## [Aim of the exercise]
Scan the data beneath this task and copy each line that includes "page".

## [Material shown]
★ ★ ★ ★ ★ ★ ★

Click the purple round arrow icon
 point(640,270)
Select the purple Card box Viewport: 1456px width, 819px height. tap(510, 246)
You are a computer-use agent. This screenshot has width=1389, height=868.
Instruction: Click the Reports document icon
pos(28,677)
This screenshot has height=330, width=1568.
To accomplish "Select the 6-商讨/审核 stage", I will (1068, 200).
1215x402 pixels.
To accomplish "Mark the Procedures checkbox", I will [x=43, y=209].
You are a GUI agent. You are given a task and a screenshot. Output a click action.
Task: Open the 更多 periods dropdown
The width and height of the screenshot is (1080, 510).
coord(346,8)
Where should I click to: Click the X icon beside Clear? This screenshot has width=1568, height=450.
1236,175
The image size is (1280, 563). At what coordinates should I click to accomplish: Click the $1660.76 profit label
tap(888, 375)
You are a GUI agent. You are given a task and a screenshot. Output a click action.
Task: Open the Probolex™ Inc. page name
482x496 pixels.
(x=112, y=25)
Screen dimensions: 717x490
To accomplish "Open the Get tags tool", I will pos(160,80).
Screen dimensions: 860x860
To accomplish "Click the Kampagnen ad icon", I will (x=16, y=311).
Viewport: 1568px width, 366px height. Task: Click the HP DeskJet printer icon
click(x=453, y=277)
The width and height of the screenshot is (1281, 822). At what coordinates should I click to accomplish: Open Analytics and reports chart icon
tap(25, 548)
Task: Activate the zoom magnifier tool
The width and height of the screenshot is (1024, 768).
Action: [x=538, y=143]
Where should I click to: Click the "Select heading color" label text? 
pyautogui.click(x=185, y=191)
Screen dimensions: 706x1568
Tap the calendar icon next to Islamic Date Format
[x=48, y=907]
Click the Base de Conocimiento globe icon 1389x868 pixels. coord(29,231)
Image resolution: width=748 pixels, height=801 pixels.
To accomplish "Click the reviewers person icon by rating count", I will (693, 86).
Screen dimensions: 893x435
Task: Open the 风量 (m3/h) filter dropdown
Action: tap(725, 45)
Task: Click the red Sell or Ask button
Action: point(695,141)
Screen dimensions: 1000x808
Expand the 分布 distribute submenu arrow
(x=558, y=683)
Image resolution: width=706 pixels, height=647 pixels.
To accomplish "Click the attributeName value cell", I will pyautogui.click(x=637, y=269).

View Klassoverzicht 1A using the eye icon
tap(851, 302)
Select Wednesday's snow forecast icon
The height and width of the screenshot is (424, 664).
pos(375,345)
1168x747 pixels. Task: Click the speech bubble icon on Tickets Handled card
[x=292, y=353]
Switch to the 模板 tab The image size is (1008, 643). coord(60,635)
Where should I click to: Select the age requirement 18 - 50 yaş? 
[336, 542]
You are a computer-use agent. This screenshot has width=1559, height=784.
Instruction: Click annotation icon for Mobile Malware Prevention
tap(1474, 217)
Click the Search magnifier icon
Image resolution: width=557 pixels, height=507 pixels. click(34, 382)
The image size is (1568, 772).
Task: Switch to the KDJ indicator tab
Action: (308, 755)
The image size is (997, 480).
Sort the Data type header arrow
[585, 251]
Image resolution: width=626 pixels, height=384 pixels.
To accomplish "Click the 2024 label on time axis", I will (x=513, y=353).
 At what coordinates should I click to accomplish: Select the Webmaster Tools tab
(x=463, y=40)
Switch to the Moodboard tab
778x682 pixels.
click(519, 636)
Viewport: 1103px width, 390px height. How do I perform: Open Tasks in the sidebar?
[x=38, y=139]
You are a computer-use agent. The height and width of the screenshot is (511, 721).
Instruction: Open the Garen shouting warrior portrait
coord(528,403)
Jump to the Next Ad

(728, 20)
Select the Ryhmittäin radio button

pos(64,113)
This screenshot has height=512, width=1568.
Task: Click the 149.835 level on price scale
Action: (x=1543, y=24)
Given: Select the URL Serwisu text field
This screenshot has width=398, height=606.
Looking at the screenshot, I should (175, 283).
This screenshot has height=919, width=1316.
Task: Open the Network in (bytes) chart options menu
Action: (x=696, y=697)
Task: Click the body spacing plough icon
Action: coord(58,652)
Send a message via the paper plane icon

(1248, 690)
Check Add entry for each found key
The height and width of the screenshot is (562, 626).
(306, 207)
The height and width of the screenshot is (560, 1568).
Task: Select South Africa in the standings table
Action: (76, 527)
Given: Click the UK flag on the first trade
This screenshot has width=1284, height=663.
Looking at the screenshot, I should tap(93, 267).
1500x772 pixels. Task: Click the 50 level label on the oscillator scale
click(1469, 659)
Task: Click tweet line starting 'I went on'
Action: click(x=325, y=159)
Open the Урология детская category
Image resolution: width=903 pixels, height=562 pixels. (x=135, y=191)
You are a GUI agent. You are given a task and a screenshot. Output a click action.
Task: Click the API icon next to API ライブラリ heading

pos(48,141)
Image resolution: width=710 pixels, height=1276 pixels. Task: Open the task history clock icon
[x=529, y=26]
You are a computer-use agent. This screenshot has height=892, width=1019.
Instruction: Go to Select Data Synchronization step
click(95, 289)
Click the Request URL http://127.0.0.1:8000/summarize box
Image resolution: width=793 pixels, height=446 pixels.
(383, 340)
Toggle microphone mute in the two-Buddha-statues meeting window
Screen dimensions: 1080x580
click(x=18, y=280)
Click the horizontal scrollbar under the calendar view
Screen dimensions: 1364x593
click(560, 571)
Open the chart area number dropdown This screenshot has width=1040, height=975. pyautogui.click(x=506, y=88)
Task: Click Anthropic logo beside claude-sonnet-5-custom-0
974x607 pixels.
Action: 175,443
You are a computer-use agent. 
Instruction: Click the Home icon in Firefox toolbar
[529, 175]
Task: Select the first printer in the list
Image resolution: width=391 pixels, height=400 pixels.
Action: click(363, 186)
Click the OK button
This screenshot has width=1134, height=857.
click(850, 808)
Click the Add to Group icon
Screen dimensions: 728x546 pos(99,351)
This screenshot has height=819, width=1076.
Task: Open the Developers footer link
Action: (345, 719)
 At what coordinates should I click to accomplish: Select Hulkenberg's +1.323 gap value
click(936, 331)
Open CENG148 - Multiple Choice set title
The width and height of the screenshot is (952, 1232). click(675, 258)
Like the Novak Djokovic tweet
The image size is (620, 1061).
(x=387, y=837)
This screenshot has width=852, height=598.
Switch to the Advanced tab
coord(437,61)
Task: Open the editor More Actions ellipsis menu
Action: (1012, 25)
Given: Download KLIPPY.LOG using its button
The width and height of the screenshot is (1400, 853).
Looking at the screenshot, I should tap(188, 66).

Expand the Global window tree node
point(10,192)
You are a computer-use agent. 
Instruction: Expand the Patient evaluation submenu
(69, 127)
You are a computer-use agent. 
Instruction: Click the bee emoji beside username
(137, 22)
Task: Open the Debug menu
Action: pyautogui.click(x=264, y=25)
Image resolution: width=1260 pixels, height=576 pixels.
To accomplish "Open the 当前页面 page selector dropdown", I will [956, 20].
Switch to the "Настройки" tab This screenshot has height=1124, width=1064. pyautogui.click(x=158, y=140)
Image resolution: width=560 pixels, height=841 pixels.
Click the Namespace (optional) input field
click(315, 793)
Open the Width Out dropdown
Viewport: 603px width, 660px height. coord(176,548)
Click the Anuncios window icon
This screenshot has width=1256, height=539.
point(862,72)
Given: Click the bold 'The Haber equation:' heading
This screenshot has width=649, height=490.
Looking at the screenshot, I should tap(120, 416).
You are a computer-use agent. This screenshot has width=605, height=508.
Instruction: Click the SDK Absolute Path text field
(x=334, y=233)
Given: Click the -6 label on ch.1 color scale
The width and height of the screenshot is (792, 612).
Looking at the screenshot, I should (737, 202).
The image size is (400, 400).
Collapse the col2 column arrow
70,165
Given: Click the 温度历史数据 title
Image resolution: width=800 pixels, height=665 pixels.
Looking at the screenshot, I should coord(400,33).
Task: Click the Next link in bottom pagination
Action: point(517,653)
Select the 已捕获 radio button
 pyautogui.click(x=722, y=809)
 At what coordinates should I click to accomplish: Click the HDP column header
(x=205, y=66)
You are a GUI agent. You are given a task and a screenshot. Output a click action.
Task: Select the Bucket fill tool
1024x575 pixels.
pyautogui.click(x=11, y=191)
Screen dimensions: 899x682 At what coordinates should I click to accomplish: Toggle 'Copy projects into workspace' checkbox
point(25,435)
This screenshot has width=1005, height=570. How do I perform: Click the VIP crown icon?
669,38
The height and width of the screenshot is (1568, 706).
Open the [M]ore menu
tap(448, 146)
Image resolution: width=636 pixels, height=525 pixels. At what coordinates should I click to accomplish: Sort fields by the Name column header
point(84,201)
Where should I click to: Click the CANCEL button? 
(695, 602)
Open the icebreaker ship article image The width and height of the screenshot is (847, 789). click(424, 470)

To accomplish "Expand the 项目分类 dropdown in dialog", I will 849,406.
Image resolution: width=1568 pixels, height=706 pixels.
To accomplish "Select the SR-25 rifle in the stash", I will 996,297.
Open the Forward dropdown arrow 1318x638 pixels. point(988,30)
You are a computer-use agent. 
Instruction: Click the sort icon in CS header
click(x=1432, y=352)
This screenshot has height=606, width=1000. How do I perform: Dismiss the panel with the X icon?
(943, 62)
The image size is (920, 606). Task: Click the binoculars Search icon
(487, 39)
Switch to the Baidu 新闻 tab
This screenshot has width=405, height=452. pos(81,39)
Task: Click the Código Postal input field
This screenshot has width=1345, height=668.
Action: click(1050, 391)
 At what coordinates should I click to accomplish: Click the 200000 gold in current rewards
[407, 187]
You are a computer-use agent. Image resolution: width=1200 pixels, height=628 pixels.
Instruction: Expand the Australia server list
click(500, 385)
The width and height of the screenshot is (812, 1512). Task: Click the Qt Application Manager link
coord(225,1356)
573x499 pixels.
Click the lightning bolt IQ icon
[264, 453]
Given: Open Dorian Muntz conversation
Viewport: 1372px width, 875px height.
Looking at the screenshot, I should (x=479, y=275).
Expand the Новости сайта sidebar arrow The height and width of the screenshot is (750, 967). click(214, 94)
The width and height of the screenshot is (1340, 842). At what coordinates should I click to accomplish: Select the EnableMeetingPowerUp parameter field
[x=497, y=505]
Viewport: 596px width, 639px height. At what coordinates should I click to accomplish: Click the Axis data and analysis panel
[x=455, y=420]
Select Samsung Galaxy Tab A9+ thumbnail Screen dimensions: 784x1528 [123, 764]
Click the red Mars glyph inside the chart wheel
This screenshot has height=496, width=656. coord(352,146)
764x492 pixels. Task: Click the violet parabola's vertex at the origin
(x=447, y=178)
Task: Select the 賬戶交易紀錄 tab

★ ★ ★ ★ ★ ★ ★

## [Written reply]
Task: Open the Probolex™ Inc. page name
To accomplish "Open the 当前页面 page selector dropdown", I will [956, 20].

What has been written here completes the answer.